* **Task requirements**
In the records below, find the line that contains "Task: Click the '3D", then transcribe it and every later line exactly, stopping at the final line.

* **Available records**
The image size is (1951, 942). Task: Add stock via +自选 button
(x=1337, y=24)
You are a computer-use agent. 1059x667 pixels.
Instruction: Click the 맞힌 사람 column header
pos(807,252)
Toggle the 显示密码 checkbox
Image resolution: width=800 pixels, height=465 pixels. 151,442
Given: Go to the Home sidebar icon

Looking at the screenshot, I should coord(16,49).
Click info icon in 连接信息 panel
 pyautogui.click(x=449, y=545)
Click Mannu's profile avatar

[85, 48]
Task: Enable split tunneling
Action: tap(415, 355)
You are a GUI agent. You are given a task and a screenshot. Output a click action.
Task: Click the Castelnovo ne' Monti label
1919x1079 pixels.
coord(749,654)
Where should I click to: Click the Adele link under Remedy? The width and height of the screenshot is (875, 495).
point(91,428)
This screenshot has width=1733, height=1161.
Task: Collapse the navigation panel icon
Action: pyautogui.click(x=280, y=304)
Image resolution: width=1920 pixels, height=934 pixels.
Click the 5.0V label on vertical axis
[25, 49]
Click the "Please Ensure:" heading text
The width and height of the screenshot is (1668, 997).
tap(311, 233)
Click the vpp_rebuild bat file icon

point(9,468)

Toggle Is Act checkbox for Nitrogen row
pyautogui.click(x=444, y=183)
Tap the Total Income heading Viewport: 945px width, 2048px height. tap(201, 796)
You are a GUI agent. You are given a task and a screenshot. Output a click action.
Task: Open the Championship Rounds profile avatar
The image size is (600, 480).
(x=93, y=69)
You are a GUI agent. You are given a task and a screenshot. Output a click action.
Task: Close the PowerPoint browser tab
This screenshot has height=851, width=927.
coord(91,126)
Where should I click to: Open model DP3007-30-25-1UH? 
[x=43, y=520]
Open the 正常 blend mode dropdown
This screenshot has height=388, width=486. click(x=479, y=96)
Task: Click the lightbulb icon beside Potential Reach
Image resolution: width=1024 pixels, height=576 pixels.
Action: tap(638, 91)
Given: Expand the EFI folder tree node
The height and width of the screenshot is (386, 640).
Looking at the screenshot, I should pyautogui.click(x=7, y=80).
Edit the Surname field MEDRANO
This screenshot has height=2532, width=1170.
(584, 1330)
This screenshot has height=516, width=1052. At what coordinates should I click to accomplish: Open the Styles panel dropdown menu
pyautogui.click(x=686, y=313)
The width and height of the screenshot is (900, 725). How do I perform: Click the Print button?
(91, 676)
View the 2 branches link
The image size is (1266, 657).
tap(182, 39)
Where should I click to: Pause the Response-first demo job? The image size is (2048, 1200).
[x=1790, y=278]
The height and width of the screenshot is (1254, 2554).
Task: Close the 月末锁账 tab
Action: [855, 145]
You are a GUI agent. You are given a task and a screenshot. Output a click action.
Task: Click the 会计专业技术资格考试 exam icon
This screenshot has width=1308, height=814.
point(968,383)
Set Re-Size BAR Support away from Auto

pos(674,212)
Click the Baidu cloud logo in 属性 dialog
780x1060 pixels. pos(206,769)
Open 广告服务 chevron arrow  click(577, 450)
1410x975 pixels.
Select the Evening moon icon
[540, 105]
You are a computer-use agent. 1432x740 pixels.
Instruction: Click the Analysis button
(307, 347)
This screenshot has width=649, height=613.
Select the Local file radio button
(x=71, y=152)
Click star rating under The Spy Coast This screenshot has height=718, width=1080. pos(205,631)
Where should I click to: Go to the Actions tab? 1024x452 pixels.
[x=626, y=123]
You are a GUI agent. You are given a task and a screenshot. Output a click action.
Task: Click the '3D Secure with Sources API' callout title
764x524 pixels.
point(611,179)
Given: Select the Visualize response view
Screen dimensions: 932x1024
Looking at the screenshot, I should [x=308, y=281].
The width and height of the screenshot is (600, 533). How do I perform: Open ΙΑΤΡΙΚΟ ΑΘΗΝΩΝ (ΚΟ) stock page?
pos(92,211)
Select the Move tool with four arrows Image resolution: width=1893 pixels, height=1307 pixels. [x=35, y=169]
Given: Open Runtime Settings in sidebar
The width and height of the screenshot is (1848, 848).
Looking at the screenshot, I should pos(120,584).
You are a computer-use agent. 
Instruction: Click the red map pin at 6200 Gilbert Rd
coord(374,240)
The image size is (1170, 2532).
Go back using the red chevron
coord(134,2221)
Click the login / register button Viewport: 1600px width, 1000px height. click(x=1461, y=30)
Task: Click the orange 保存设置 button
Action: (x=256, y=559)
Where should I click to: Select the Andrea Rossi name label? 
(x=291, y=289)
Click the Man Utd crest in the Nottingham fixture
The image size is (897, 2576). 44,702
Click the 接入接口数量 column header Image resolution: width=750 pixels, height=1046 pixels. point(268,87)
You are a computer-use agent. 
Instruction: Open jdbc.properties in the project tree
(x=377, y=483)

* **Your response**
Task: Click the '3D Secure with Sources API' callout title
764x524 pixels.
point(611,179)
Given: Select the Visualize response view
Screen dimensions: 932x1024
Looking at the screenshot, I should [x=308, y=281].
The width and height of the screenshot is (600, 533). How do I perform: Open ΙΑΤΡΙΚΟ ΑΘΗΝΩΝ (ΚΟ) stock page?
pos(92,211)
Select the Move tool with four arrows Image resolution: width=1893 pixels, height=1307 pixels. [x=35, y=169]
Given: Open Runtime Settings in sidebar
The width and height of the screenshot is (1848, 848).
Looking at the screenshot, I should pos(120,584).
You are a computer-use agent. 
Instruction: Click the red map pin at 6200 Gilbert Rd
coord(374,240)
The image size is (1170, 2532).
Go back using the red chevron
coord(134,2221)
Click the login / register button Viewport: 1600px width, 1000px height. click(x=1461, y=30)
Task: Click the orange 保存设置 button
Action: (x=256, y=559)
Where should I click to: Select the Andrea Rossi name label? 
(x=291, y=289)
Click the Man Utd crest in the Nottingham fixture
The image size is (897, 2576). 44,702
Click the 接入接口数量 column header Image resolution: width=750 pixels, height=1046 pixels. point(268,87)
You are a computer-use agent. 
Instruction: Open jdbc.properties in the project tree
(x=377, y=483)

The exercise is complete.